(DOCUMENT TEXT)

Friedman’s argument about the economic benefits of undocumented labor runs headlong into a federal enforcement regime designed to prevent exactly that arrangement. Since 1986, federal law has required every employer to verify a new hire’s identity and work authorization using Form I-9. Hiring or continuing to employ someone without authorization carries escalating civil penalties: $250 to $2,000 per unauthorized worker for a first offense, $2,000 to $5,000 for a second, and $3,000 to $10,000 for subsequent violations. Employers who establish a pattern of knowingly hiring unauthorized workers face criminal penalties of up to $3,000 per worker and six months of imprisonment.10Office of the Law Revision Counsel. 8 USC 1324a – Unlawful Employment of Aliens
The practical effect is a gap between law and reality that Friedman would recognize immediately. The legal structure says unauthorized employment shouldn’t happen. The economy relies on it happening constantly. Millions of workers hold jobs using borrowed or fabricated documents, their employers submit payroll taxes on their behalf, and the Social Security Administration quietly files away the unmatched earnings. Congress has built a system where the economic benefits Friedman described flow in through a side door that the law officially keeps locked.
Friedman didn’t oppose immigration — he opposed the combination of immigration and redistributive government. In his 1978 lecture and later in “Free to Choose,” he pointed to the era before World War I as proof that open borders can work. During that period, people crossed international boundaries freely, without passports in many cases, and settled wherever they could support themselves. There was no centralized safety net. If you couldn’t find work or private charity, you went home. Migration was purely a response to economic opportunity.
His conditions for returning to that model were straightforward and, by modern standards, radical: eliminate government-provided benefits entirely. No public education subsidy tied to residency. No taxpayer-funded healthcare. No housing assistance. In that environment, every immigrant is by definition a net contributor because they have no access to public funds. The decision to migrate becomes a personal financial bet — you come because you believe your labor is worth more here than where you are, and if you’re wrong, you bear the full cost of that miscalculation.
Friedman understood this was politically impossible in any modern democracy, which is why he framed it as a logical condition rather than a policy proposal. The welfare state isn’t going away. His point was that as long as it exists, truly open borders will create fiscal pressures that eventually force restrictions. The question isn’t whether to have immigration controls — it’s how to design them so they preserve as much of the economic benefit of labor mobility as possible while limiting the fiscal exposure that makes voters hostile to immigration in the first place. That tension, which Friedman identified half a century ago, remains the central unresolved problem in immigration economics.

(End DOCUMENT TEXT)
(DATASET EXTRACT)

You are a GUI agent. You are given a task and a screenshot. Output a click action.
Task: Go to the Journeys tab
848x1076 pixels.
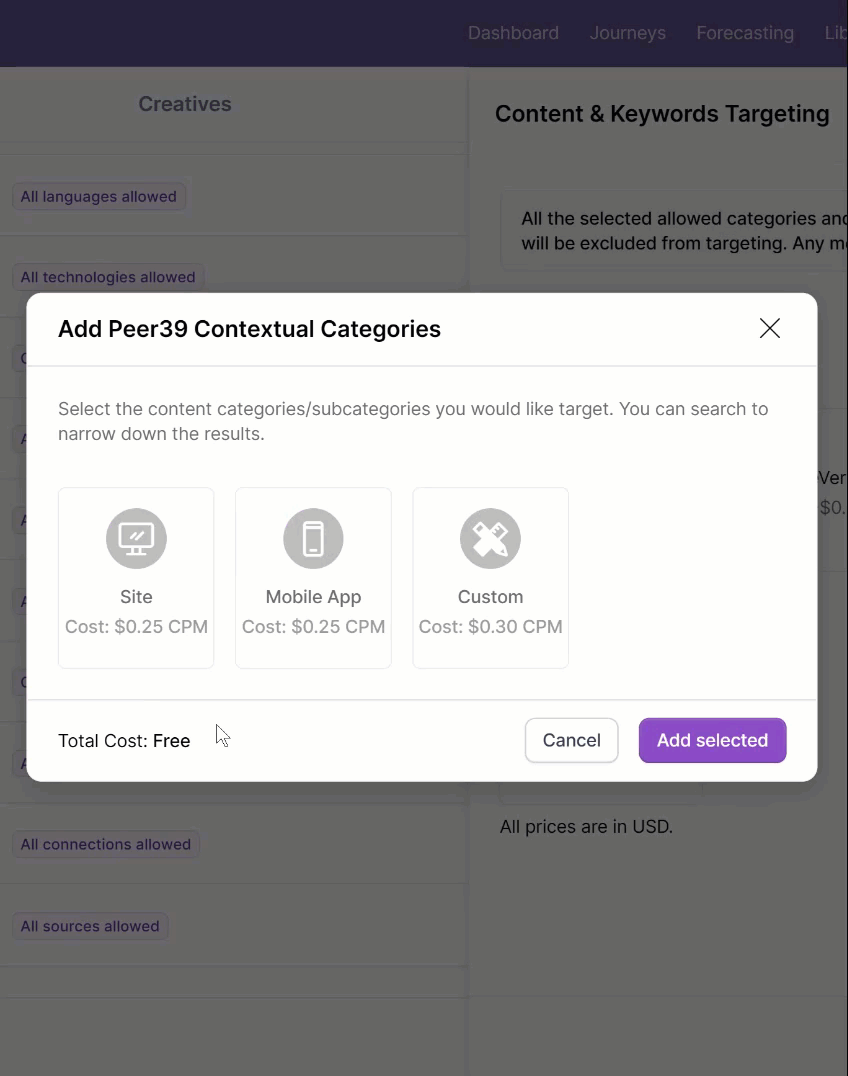(627, 33)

(End DATASET EXTRACT)

→ **WHAT YOU SHOULD DO**
Reproduce the passage on Friedman and immigration above verbatim, starting at "Friedman didn’t oppose" and ending at "to economic opportunity.".

→ **YOUR SOLUTION**
Friedman didn’t oppose immigration — he opposed the combination of immigration and redistributive government. In his 1978 lecture and later in “Free to Choose,” he pointed to the era before World War I as proof that open borders can work. During that period, people crossed international boundaries freely, without passports in many cases, and settled wherever they could support themselves. There was no centralized safety net. If you couldn’t find work or private charity, you went home. Migration was purely a response to economic opportunity.